> _Registros de origen_
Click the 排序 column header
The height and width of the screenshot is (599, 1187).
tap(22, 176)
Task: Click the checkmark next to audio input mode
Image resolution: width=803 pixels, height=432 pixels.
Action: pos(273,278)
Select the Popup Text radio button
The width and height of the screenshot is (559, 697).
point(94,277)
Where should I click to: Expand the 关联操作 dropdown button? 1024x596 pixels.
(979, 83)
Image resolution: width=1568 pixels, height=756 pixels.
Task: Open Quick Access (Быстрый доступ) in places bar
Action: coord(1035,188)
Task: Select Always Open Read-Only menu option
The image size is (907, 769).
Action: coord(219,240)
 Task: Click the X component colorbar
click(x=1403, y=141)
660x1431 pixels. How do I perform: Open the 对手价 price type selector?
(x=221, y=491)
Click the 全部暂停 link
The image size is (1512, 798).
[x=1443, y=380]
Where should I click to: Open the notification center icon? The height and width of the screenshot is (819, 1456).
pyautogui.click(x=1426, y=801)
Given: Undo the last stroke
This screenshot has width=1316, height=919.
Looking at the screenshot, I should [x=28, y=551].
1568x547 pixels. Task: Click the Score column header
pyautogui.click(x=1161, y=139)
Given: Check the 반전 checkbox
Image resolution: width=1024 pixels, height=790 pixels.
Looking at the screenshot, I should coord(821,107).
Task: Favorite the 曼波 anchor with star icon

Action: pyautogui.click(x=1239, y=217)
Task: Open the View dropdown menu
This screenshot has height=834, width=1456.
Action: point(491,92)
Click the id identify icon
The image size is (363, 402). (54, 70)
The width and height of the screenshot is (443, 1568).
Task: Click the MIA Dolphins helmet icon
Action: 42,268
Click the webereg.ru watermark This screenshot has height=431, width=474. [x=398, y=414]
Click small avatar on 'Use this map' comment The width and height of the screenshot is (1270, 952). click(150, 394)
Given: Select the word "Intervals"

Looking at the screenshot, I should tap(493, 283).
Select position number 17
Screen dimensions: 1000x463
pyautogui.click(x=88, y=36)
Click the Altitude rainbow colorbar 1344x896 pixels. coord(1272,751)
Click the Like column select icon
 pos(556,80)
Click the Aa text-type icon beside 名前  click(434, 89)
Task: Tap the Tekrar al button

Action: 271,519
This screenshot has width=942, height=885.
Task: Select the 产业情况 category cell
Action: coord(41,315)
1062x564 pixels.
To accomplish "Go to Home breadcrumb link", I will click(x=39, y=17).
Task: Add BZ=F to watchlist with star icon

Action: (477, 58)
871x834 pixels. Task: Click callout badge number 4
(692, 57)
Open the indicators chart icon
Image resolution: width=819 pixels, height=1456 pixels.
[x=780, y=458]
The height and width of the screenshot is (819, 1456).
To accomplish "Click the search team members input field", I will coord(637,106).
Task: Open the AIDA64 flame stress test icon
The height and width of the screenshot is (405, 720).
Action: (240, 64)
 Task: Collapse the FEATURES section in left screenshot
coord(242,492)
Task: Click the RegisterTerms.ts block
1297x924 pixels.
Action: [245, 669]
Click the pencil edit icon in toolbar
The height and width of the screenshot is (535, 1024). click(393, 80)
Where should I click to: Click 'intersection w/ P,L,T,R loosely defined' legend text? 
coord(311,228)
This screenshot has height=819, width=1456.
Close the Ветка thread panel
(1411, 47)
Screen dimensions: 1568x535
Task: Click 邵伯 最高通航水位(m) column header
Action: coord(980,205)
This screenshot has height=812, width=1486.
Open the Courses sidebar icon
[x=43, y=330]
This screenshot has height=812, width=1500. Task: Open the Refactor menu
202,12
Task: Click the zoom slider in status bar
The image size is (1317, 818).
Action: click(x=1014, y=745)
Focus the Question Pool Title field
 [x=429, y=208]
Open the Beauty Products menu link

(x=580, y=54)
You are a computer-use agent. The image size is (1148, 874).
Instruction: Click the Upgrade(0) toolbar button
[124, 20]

> _Descripción del ejercicio_
Pasa a un CSV de dos columnas, "texto" y "respuesta", los ítems que empiezan al comienzo de los registros y terminan en la línea que contiene "point(94,277)", con ambos extremos incluidos. Pon una fila por ítem, cada campo entre comillas y los saltos de línea convertidos en espacios.

> _Respuesta a la tarea_
texto,respuesta
"Click the 排序 column header The height and width of the screenshot is (599, 1187).","tap(22, 176)"
"Task: Click the checkmark next to audio input mode Image resolution: width=803 pixels, height=432 pixels.","Action: pos(273,278)"
"Select the Popup Text radio button The width and height of the screenshot is (559, 697).","point(94,277)"